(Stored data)
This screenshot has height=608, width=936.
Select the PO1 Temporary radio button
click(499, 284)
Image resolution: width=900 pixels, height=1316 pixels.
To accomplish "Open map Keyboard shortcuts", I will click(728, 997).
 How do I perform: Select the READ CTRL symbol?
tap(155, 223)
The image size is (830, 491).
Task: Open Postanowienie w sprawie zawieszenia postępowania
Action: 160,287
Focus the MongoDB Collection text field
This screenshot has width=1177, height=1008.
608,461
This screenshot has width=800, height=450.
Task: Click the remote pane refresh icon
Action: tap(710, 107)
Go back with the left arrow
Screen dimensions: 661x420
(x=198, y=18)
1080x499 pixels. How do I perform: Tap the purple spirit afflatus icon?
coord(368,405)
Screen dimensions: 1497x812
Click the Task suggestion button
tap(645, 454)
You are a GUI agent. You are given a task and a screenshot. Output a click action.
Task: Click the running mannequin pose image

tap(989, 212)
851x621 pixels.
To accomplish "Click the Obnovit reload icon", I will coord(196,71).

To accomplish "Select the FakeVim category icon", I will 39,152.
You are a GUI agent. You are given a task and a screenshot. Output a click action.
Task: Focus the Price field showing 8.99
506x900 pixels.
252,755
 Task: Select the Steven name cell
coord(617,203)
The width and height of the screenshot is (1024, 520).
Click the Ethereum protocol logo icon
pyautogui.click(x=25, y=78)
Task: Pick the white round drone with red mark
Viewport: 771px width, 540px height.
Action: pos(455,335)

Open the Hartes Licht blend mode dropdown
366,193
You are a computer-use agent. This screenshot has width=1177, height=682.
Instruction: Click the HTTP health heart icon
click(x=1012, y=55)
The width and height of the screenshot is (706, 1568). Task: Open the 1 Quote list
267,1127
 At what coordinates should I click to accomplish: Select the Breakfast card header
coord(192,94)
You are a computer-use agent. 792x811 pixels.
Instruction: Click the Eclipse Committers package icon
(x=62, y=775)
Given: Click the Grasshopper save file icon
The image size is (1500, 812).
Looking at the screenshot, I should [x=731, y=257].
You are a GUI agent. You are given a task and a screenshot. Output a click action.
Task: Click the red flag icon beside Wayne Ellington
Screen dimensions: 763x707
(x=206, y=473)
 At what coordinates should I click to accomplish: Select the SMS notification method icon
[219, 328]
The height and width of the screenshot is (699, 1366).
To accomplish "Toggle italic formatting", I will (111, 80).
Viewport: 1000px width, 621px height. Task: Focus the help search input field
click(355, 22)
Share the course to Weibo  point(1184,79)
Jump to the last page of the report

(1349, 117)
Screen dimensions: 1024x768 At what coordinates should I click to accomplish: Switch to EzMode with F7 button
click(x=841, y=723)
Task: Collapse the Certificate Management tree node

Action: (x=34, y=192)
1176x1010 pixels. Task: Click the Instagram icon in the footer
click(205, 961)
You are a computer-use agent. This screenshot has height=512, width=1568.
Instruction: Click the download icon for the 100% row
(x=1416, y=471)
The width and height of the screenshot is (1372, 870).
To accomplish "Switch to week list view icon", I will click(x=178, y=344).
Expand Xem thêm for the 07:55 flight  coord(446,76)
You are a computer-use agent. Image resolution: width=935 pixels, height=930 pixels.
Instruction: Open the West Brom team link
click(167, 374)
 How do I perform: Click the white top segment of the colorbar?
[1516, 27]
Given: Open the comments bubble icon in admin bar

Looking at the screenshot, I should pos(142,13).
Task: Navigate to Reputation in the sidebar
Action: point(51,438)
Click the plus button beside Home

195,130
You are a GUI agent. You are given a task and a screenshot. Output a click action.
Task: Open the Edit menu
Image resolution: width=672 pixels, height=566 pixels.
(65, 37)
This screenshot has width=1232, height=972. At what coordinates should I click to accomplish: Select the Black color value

» **THE PROBLEM**: The entries above hold the needed span. Transcribe exactly the lines from the one with "has width=1177, height=682." to the one with "has height=512, width=1568.", both included.

» **OUTPUT FOR THIS EXERCISE**:
You are a computer-use agent. This screenshot has width=1177, height=682.
Instruction: Click the HTTP health heart icon
click(x=1012, y=55)
The width and height of the screenshot is (706, 1568). Task: Open the 1 Quote list
267,1127
 At what coordinates should I click to accomplish: Select the Breakfast card header
coord(192,94)
You are a computer-use agent. 792x811 pixels.
Instruction: Click the Eclipse Committers package icon
(x=62, y=775)
Given: Click the Grasshopper save file icon
The image size is (1500, 812).
Looking at the screenshot, I should [x=731, y=257].
You are a GUI agent. You are given a task and a screenshot. Output a click action.
Task: Click the red flag icon beside Wayne Ellington
Screen dimensions: 763x707
(x=206, y=473)
 At what coordinates should I click to accomplish: Select the SMS notification method icon
[219, 328]
The height and width of the screenshot is (699, 1366).
To accomplish "Toggle italic formatting", I will (111, 80).
Viewport: 1000px width, 621px height. Task: Focus the help search input field
click(355, 22)
Share the course to Weibo  point(1184,79)
Jump to the last page of the report

(1349, 117)
Screen dimensions: 1024x768 At what coordinates should I click to accomplish: Switch to EzMode with F7 button
click(x=841, y=723)
Task: Collapse the Certificate Management tree node

Action: (x=34, y=192)
1176x1010 pixels. Task: Click the Instagram icon in the footer
click(205, 961)
You are a computer-use agent. This screenshot has height=512, width=1568.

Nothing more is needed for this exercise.